By way of contrast here are some other translations.

Norman:
"Some wise men here do say that the supreme purity of the yakkha is to this extent [only], but some of them, who say they are experts, preach that there is a time for [quenching] with no grasping remaining." [5]
John Ireland
"Some of the learned do declare purification of the spirit as the highest. But contrary to them some teach a doctrine of annihilation. Those clever ones declare this to be (final liberation) without basis of life's fuel remaining" [6]
Bhikkhu Thanissaro
"Some of the wise
say that just this much is the utmost,
the purity of the spirit is here.
But some of them,
who say they are skilled,
say it's the moment
with no clinging remaining." [7]
Dhīvan
This is what some clever people say about it,
that the purity of the individual is best to this extent.
But some of them, who call themselves experts,
teach that there comes a time when there is no grasping left. [8]
~~||~~

Notes
  1. I think this is with reference to forms that appears in Aśokan and later inscriptions. These showed dialectical variations like heke/eke.
  2. Cf Sn 888: Yeneva bāloti paraṃ dahāti, tenātumānaṃ kusaloti cāha; Sayamattanā so kusalo vadāno, aññaṃ vimāneti tadeva pāva. Norman: "on account of what he considers his opponent to be a fool, on that account he calls himself a expert. Calling himself an expert, he despises the other, [and yet] he speaks in that very same way." (pg.116)
  3. Norman tacitly acknowledges that yakkha refers to the Buddha (just as Nāga often does) in his note to verse 478 (p.260) and says he prefers to leave it untranslated, though without saying why (which is a rare omission for him). An interesting question is in what culture was a Yakkha (S. Yakṣa) seen as a high status being? Certainly not in Vedic culture, and not in later Buddhist culture.
  4. I note in passing that none of these discussions are in terms of ātman or brahman. I have been wondering lately whether there are any discussions in the Pāli which directly reflect these concerns.

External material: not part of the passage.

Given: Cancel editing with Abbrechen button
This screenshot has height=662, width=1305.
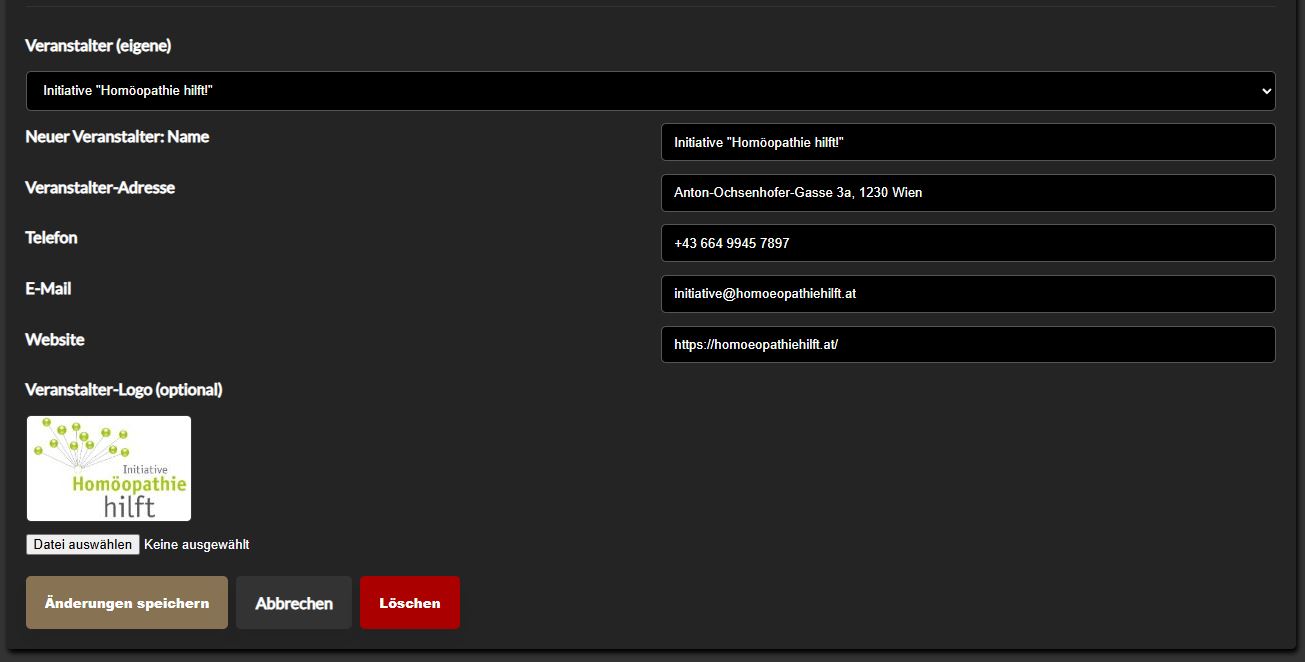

  5. Norman reads upādi as 'grasping', but cf PED sv upādi "= upādāna, but in more concrete meaning of "stuff of life", substratum of being, khandha; only in combn. with ˚sesa (adj.) having some fuel of life (= khandhas or substratum) left, i. e. still dependent (on existence), not free, materially determined". By contrast CPD merely has: 'attachment'.
  6. Ireland's notes point out that "The term 'spirit' (yakkha) is equivalent here to 'being' or 'man." I don't think translating "the spirit" conveys this. (see also note8) Note also that Ireland follows the commentary in taking samayaṃ as 'nihilism'.

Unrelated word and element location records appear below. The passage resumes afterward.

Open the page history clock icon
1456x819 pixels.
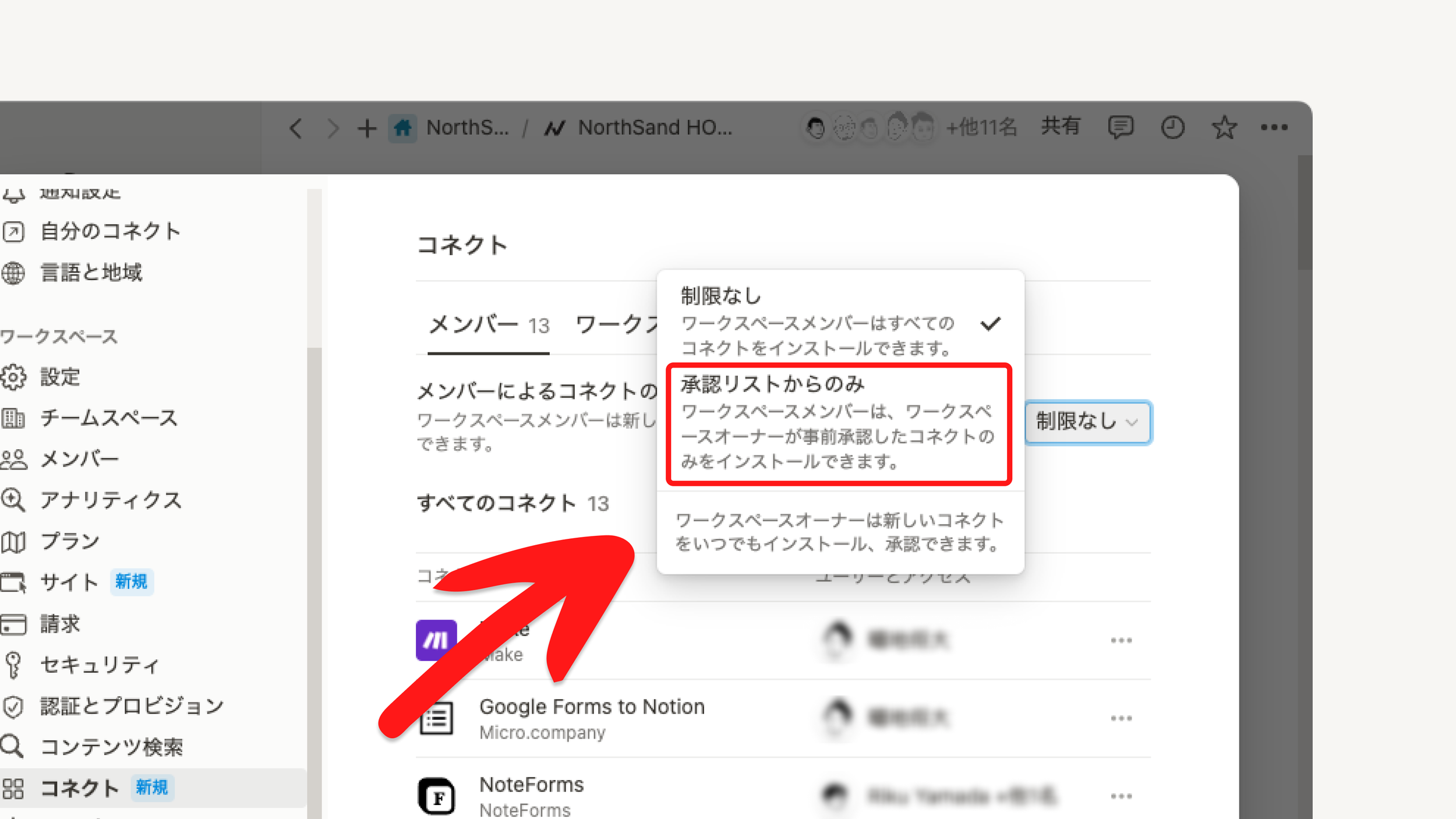coord(1172,128)
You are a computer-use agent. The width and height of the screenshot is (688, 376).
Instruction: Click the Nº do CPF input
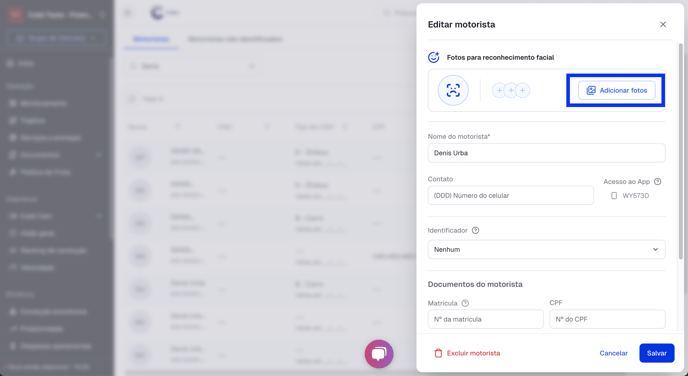(607, 319)
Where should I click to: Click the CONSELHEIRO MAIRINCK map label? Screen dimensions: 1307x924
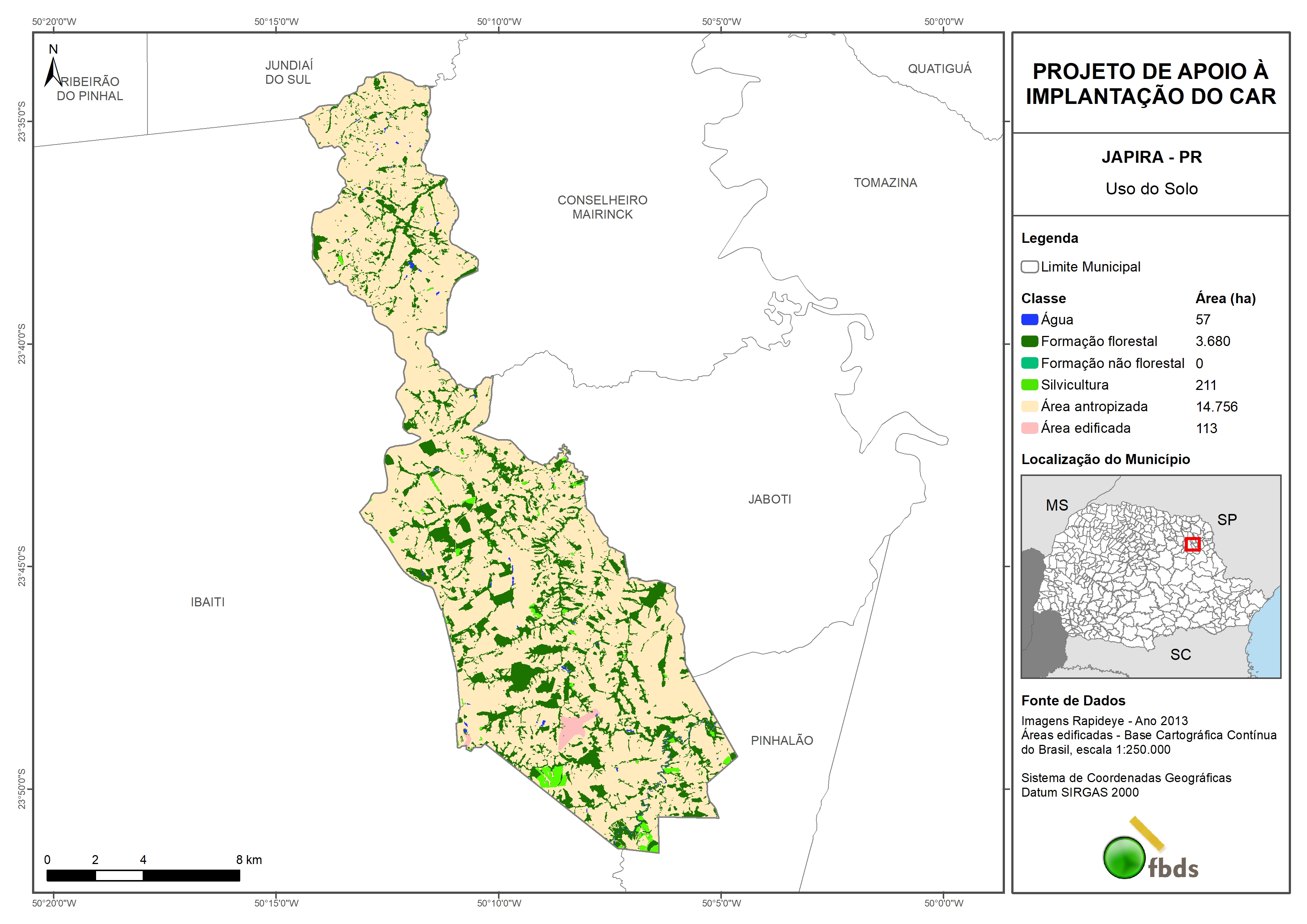[602, 207]

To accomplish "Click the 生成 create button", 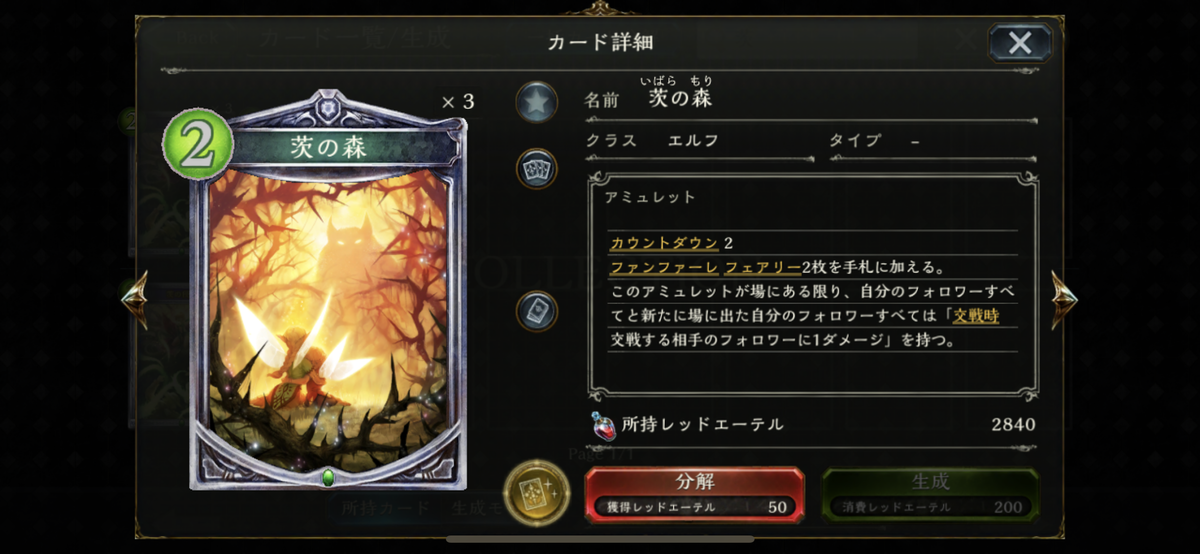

  7. Thanissaro also opts to translate yakkha as 'the spirit' (see comments in note 6 and 8 and in the text) and upādi as 'clinging'.

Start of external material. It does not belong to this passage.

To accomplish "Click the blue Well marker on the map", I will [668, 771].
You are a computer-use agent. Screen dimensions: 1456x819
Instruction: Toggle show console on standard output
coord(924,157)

  8. Dhīvan's rendering of yakkha as 'individual' is interesting here - it universalises the statement without creating the kinds of problems introduced by terms such as 'spirit'. This is supported by PED sv yakkha (7): "Exceptionally the term 'yakkha' is used as a philosophical term denoting 'individual soul'... "ettāvatā yakkhassa suddhi (purification of the heart)".

References

Pāli texts
All from Chaṭṭha Saṅgāyana Tipitaka Version 4.0 (CST4).
  • Kalahavādasuttaṃ. Sutta-nipāta (PTS Sn 876).
  • Kalahavivādasuttavaṇṇanā, Suttanipāta-aṭṭhakathā (PTS Pj ii.550f)
  • Kalahavivādasuttaniddeso, Mahāniddesapāḷi (PTS Nidd I i.254f)
Translations
  • Dhīvan. Kalahavivādasutta Discourse on Quarrels and Disputes (triṣṭubh). Unpublished translation.
  • Ireland, John D. (trans) "Kalaha-vivada Sutta: Further Questions"(Snp 4.11). Access to Insight, June 14, 2010, http://www.accesstoinsight.org/tipitaka/kn/snp/snp.4.11.irel.html.
  • Norman, K.R. (trans) The Group of Discourses (Sutta-Nipāta). 2nd ed. Pali Text Society, 2001. [Norman's notes supply relevant sections from the commentaries in the Mahāniddesa (Nidd I) and the aka Paramattha-jotikā II (Pj II).]